EXERCISE: Please transcribe the entries below without omitting a single character.

⁂

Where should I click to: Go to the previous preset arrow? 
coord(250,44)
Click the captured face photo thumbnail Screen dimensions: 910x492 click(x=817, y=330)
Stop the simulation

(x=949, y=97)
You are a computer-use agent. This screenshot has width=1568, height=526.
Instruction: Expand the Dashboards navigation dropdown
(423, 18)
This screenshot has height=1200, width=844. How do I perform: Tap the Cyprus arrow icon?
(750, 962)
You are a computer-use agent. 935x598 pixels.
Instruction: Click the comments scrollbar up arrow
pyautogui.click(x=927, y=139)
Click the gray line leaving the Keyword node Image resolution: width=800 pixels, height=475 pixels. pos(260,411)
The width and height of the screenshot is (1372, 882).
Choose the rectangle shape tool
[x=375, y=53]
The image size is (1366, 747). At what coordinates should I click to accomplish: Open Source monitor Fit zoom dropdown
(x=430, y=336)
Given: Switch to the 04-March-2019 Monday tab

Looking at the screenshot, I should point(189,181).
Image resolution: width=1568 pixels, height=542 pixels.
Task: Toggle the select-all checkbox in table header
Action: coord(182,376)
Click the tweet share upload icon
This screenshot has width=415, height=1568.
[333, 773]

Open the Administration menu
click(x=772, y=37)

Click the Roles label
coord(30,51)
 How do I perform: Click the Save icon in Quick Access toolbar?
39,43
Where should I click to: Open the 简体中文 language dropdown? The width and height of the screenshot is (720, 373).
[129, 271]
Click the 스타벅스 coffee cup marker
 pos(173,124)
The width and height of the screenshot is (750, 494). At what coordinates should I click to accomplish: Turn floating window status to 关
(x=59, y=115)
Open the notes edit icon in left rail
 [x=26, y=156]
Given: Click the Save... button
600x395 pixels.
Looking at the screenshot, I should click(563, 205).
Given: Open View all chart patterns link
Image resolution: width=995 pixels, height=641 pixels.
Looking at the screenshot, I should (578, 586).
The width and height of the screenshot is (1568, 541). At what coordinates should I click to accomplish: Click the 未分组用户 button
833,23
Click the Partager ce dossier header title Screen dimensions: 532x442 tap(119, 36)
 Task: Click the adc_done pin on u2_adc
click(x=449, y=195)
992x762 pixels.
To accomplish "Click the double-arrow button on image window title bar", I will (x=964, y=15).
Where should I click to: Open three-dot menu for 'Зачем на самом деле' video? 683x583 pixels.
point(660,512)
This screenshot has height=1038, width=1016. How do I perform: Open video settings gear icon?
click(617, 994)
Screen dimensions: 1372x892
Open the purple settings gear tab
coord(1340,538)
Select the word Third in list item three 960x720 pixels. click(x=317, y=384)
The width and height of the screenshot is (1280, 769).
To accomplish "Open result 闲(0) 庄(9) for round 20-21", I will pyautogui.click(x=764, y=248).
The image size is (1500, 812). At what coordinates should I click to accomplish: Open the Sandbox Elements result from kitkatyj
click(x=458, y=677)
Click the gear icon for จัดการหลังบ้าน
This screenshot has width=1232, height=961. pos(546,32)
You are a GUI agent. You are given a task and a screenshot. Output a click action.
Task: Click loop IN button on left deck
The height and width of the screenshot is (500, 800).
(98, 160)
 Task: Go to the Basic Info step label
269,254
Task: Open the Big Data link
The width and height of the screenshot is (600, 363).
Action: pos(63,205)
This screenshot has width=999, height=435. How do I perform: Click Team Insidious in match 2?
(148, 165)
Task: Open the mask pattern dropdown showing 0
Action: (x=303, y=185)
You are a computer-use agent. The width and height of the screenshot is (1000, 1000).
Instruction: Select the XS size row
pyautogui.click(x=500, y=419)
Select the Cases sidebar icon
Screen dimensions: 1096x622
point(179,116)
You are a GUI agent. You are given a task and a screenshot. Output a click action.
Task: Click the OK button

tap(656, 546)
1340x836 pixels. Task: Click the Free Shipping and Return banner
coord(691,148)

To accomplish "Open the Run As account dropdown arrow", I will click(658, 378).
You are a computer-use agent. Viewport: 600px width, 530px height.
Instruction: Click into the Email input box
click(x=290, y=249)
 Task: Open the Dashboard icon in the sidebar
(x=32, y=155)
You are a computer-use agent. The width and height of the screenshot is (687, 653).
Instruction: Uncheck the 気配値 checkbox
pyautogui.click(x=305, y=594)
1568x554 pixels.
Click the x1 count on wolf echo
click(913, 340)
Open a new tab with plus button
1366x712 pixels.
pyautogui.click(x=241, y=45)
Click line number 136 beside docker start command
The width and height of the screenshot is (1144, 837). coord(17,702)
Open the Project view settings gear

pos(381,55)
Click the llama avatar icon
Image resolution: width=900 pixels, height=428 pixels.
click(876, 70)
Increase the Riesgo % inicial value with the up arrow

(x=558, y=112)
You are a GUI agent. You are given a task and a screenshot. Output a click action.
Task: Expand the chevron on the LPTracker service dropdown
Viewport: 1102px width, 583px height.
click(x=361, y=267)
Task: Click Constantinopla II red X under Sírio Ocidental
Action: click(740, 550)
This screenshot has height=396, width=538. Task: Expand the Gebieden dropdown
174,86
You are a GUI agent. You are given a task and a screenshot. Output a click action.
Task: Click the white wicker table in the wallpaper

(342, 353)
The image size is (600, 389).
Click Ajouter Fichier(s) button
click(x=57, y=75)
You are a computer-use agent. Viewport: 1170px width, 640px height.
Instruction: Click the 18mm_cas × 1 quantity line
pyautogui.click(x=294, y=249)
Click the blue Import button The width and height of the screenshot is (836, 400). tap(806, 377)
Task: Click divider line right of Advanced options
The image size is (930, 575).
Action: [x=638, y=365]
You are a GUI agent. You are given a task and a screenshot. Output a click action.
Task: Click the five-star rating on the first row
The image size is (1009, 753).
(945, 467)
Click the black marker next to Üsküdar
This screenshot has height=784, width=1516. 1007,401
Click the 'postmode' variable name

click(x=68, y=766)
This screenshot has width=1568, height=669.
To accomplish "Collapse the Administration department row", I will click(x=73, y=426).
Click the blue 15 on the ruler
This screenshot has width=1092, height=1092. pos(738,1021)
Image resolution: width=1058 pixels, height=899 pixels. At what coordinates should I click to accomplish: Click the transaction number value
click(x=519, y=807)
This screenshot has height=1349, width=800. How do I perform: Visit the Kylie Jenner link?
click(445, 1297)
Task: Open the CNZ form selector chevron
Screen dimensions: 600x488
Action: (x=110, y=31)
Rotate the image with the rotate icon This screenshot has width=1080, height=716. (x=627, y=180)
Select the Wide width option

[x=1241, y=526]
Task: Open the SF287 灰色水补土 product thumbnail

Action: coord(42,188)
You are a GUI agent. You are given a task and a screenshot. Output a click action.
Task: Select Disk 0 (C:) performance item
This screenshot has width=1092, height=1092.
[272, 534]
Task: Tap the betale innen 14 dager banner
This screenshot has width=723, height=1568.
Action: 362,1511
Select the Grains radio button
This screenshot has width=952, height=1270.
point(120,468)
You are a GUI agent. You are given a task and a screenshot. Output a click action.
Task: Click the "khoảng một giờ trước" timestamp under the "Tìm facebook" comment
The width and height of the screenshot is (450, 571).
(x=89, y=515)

⁂

OUTPUT:
Where should I click to: Go to the previous preset arrow? 
coord(250,44)
Click the captured face photo thumbnail Screen dimensions: 910x492 click(x=817, y=330)
Stop the simulation

(x=949, y=97)
You are a computer-use agent. This screenshot has width=1568, height=526.
Instruction: Expand the Dashboards navigation dropdown
(423, 18)
This screenshot has height=1200, width=844. How do I perform: Tap the Cyprus arrow icon?
(750, 962)
You are a computer-use agent. 935x598 pixels.
Instruction: Click the comments scrollbar up arrow
pyautogui.click(x=927, y=139)
Click the gray line leaving the Keyword node Image resolution: width=800 pixels, height=475 pixels. pos(260,411)
The width and height of the screenshot is (1372, 882).
Choose the rectangle shape tool
[x=375, y=53]
The image size is (1366, 747). At what coordinates should I click to accomplish: Open Source monitor Fit zoom dropdown
(x=430, y=336)
Given: Switch to the 04-March-2019 Monday tab

Looking at the screenshot, I should point(189,181).
Image resolution: width=1568 pixels, height=542 pixels.
Task: Toggle the select-all checkbox in table header
Action: coord(182,376)
Click the tweet share upload icon
This screenshot has width=415, height=1568.
[333, 773]

Open the Administration menu
click(x=772, y=37)

Click the Roles label
coord(30,51)
 How do I perform: Click the Save icon in Quick Access toolbar?
39,43
Where should I click to: Open the 简体中文 language dropdown? The width and height of the screenshot is (720, 373).
[129, 271]
Click the 스타벅스 coffee cup marker
 pos(173,124)
The width and height of the screenshot is (750, 494). At what coordinates should I click to accomplish: Turn floating window status to 关
(x=59, y=115)
Open the notes edit icon in left rail
 [x=26, y=156]
Given: Click the Save... button
600x395 pixels.
Looking at the screenshot, I should click(563, 205).
Given: Open View all chart patterns link
Image resolution: width=995 pixels, height=641 pixels.
Looking at the screenshot, I should (578, 586).
The width and height of the screenshot is (1568, 541). At what coordinates should I click to accomplish: Click the 未分组用户 button
833,23
Click the Partager ce dossier header title Screen dimensions: 532x442 tap(119, 36)
 Task: Click the adc_done pin on u2_adc
click(x=449, y=195)
992x762 pixels.
To accomplish "Click the double-arrow button on image window title bar", I will (x=964, y=15).
Where should I click to: Open three-dot menu for 'Зачем на самом деле' video? 683x583 pixels.
point(660,512)
This screenshot has height=1038, width=1016. How do I perform: Open video settings gear icon?
click(617, 994)
Screen dimensions: 1372x892
Open the purple settings gear tab
coord(1340,538)
Select the word Third in list item three 960x720 pixels. click(x=317, y=384)
The width and height of the screenshot is (1280, 769).
To accomplish "Open result 闲(0) 庄(9) for round 20-21", I will pyautogui.click(x=764, y=248).
The image size is (1500, 812). At what coordinates should I click to accomplish: Open the Sandbox Elements result from kitkatyj
click(x=458, y=677)
Click the gear icon for จัดการหลังบ้าน
This screenshot has width=1232, height=961. pos(546,32)
You are a GUI agent. You are given a task and a screenshot. Output a click action.
Task: Click loop IN button on left deck
The height and width of the screenshot is (500, 800).
(98, 160)
 Task: Go to the Basic Info step label
269,254
Task: Open the Big Data link
The width and height of the screenshot is (600, 363).
Action: pos(63,205)
This screenshot has width=999, height=435. How do I perform: Click Team Insidious in match 2?
(148, 165)
Task: Open the mask pattern dropdown showing 0
Action: (x=303, y=185)
You are a computer-use agent. The width and height of the screenshot is (1000, 1000).
Instruction: Select the XS size row
pyautogui.click(x=500, y=419)
Select the Cases sidebar icon
Screen dimensions: 1096x622
point(179,116)
You are a GUI agent. You are given a task and a screenshot. Output a click action.
Task: Click the OK button

tap(656, 546)
1340x836 pixels. Task: Click the Free Shipping and Return banner
coord(691,148)

To accomplish "Open the Run As account dropdown arrow", I will click(658, 378).
You are a computer-use agent. Viewport: 600px width, 530px height.
Instruction: Click into the Email input box
click(x=290, y=249)
 Task: Open the Dashboard icon in the sidebar
(x=32, y=155)
You are a computer-use agent. The width and height of the screenshot is (687, 653).
Instruction: Uncheck the 気配値 checkbox
pyautogui.click(x=305, y=594)
1568x554 pixels.
Click the x1 count on wolf echo
click(913, 340)
Open a new tab with plus button
1366x712 pixels.
pyautogui.click(x=241, y=45)
Click line number 136 beside docker start command
The width and height of the screenshot is (1144, 837). coord(17,702)
Open the Project view settings gear

pos(381,55)
Click the llama avatar icon
Image resolution: width=900 pixels, height=428 pixels.
click(876, 70)
Increase the Riesgo % inicial value with the up arrow

(x=558, y=112)
You are a GUI agent. You are given a task and a screenshot. Output a click action.
Task: Expand the chevron on the LPTracker service dropdown
Viewport: 1102px width, 583px height.
click(x=361, y=267)
Task: Click Constantinopla II red X under Sírio Ocidental
Action: click(740, 550)
This screenshot has height=396, width=538. Task: Expand the Gebieden dropdown
174,86
You are a GUI agent. You are given a task and a screenshot. Output a click action.
Task: Click the white wicker table in the wallpaper

(342, 353)
The image size is (600, 389).
Click Ajouter Fichier(s) button
click(x=57, y=75)
You are a computer-use agent. Viewport: 1170px width, 640px height.
Instruction: Click the 18mm_cas × 1 quantity line
pyautogui.click(x=294, y=249)
Click the blue Import button The width and height of the screenshot is (836, 400). tap(806, 377)
Task: Click divider line right of Advanced options
The image size is (930, 575).
Action: [x=638, y=365]
You are a GUI agent. You are given a task and a screenshot. Output a click action.
Task: Click the five-star rating on the first row
The image size is (1009, 753).
(945, 467)
Click the black marker next to Üsküdar
This screenshot has height=784, width=1516. 1007,401
Click the 'postmode' variable name

click(x=68, y=766)
This screenshot has width=1568, height=669.
To accomplish "Collapse the Administration department row", I will click(x=73, y=426).
Click the blue 15 on the ruler
This screenshot has width=1092, height=1092. pos(738,1021)
Image resolution: width=1058 pixels, height=899 pixels. At what coordinates should I click to accomplish: Click the transaction number value
click(x=519, y=807)
This screenshot has height=1349, width=800. How do I perform: Visit the Kylie Jenner link?
click(445, 1297)
Task: Open the CNZ form selector chevron
Screen dimensions: 600x488
Action: (x=110, y=31)
Rotate the image with the rotate icon This screenshot has width=1080, height=716. (x=627, y=180)
Select the Wide width option

[x=1241, y=526]
Task: Open the SF287 灰色水补土 product thumbnail

Action: coord(42,188)
You are a GUI agent. You are given a task and a screenshot. Output a click action.
Task: Select Disk 0 (C:) performance item
This screenshot has width=1092, height=1092.
[272, 534]
Task: Tap the betale innen 14 dager banner
This screenshot has width=723, height=1568.
Action: 362,1511
Select the Grains radio button
This screenshot has width=952, height=1270.
point(120,468)
You are a GUI agent. You are given a task and a screenshot. Output a click action.
Task: Click the "khoảng một giờ trước" timestamp under the "Tìm facebook" comment
The width and height of the screenshot is (450, 571).
(x=89, y=515)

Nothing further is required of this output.